Provided data
— start —
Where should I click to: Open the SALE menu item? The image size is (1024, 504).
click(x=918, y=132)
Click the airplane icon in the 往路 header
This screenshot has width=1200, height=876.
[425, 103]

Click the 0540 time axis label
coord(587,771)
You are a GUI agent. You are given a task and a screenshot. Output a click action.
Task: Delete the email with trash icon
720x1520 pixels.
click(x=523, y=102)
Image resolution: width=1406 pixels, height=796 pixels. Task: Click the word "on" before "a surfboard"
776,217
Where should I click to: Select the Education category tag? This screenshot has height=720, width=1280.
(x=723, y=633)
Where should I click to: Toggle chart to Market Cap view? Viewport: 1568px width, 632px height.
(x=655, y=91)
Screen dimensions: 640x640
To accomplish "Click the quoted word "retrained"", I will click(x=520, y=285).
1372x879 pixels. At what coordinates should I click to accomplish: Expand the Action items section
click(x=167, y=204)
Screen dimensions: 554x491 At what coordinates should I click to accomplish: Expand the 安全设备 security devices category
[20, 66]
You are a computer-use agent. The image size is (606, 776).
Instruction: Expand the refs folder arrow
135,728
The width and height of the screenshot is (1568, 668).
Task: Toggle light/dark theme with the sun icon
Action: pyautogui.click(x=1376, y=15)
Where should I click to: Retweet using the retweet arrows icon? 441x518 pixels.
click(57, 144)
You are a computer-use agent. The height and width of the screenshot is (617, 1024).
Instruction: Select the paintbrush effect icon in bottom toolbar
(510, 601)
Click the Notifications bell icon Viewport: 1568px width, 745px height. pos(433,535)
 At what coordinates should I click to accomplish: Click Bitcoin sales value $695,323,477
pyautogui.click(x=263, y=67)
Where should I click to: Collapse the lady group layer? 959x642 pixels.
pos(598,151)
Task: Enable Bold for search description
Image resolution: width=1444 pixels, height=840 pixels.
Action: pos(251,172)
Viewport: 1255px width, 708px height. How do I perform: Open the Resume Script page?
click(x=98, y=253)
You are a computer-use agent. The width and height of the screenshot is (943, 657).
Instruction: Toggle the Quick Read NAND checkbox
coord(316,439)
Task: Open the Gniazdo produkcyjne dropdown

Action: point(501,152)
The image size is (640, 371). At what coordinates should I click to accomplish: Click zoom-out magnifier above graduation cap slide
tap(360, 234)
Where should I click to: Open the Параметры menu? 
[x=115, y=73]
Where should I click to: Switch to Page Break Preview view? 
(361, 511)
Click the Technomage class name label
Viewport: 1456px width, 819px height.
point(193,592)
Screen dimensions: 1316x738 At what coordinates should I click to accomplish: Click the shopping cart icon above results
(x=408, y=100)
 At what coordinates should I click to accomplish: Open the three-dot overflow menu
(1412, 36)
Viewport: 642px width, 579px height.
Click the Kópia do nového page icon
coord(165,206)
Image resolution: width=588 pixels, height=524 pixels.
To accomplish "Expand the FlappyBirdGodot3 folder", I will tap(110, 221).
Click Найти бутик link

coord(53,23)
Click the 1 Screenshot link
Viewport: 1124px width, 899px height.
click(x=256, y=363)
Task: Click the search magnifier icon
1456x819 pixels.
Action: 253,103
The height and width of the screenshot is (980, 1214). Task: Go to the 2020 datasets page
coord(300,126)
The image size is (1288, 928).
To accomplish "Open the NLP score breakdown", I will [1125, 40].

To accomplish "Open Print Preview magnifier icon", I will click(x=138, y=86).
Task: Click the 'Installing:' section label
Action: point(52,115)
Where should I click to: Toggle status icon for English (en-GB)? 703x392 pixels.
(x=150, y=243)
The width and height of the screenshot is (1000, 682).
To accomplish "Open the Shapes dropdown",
— end —
To do
Repeat all of the data above word for word, keeping every line unchanged and in the same order.

Exercise output
Where should I click to: Open the SALE menu item? The image size is (1024, 504).
click(x=918, y=132)
Click the airplane icon in the 往路 header
This screenshot has width=1200, height=876.
[425, 103]

Click the 0540 time axis label
coord(587,771)
You are a GUI agent. You are given a task and a screenshot. Output a click action.
Task: Delete the email with trash icon
720x1520 pixels.
click(x=523, y=102)
Image resolution: width=1406 pixels, height=796 pixels. Task: Click the word "on" before "a surfboard"
776,217
Where should I click to: Select the Education category tag? This screenshot has height=720, width=1280.
(x=723, y=633)
Where should I click to: Toggle chart to Market Cap view? Viewport: 1568px width, 632px height.
(x=655, y=91)
Screen dimensions: 640x640
To accomplish "Click the quoted word "retrained"", I will click(x=520, y=285).
1372x879 pixels. At what coordinates should I click to accomplish: Expand the Action items section
click(x=167, y=204)
Screen dimensions: 554x491 At what coordinates should I click to accomplish: Expand the 安全设备 security devices category
[20, 66]
You are a computer-use agent. The image size is (606, 776).
Instruction: Expand the refs folder arrow
135,728
The width and height of the screenshot is (1568, 668).
Task: Toggle light/dark theme with the sun icon
Action: pyautogui.click(x=1376, y=15)
Where should I click to: Retweet using the retweet arrows icon? 441x518 pixels.
click(57, 144)
You are a computer-use agent. The height and width of the screenshot is (617, 1024).
Instruction: Select the paintbrush effect icon in bottom toolbar
(510, 601)
Click the Notifications bell icon Viewport: 1568px width, 745px height. pos(433,535)
 At what coordinates should I click to accomplish: Click Bitcoin sales value $695,323,477
pyautogui.click(x=263, y=67)
Where should I click to: Collapse the lady group layer? 959x642 pixels.
pos(598,151)
Task: Enable Bold for search description
Image resolution: width=1444 pixels, height=840 pixels.
Action: pos(251,172)
Viewport: 1255px width, 708px height. How do I perform: Open the Resume Script page?
click(x=98, y=253)
You are a computer-use agent. The width and height of the screenshot is (943, 657).
Instruction: Toggle the Quick Read NAND checkbox
coord(316,439)
Task: Open the Gniazdo produkcyjne dropdown

Action: point(501,152)
The image size is (640, 371). At what coordinates should I click to accomplish: Click zoom-out magnifier above graduation cap slide
tap(360, 234)
Where should I click to: Open the Параметры menu? 
[x=115, y=73]
Where should I click to: Switch to Page Break Preview view? 
(361, 511)
Click the Technomage class name label
Viewport: 1456px width, 819px height.
point(193,592)
Screen dimensions: 1316x738 At what coordinates should I click to accomplish: Click the shopping cart icon above results
(x=408, y=100)
 At what coordinates should I click to accomplish: Open the three-dot overflow menu
(1412, 36)
Viewport: 642px width, 579px height.
Click the Kópia do nového page icon
coord(165,206)
Image resolution: width=588 pixels, height=524 pixels.
To accomplish "Expand the FlappyBirdGodot3 folder", I will tap(110, 221).
Click Найти бутик link

coord(53,23)
Click the 1 Screenshot link
Viewport: 1124px width, 899px height.
click(x=256, y=363)
Task: Click the search magnifier icon
1456x819 pixels.
Action: 253,103
The height and width of the screenshot is (980, 1214). Task: Go to the 2020 datasets page
coord(300,126)
The image size is (1288, 928).
To accomplish "Open the NLP score breakdown", I will [1125, 40].

To accomplish "Open Print Preview magnifier icon", I will click(x=138, y=86).
Task: Click the 'Installing:' section label
Action: point(52,115)
Where should I click to: Toggle status icon for English (en-GB)? 703x392 pixels.
(x=150, y=243)
The width and height of the screenshot is (1000, 682).
To accomplish "Open the Shapes dropdown",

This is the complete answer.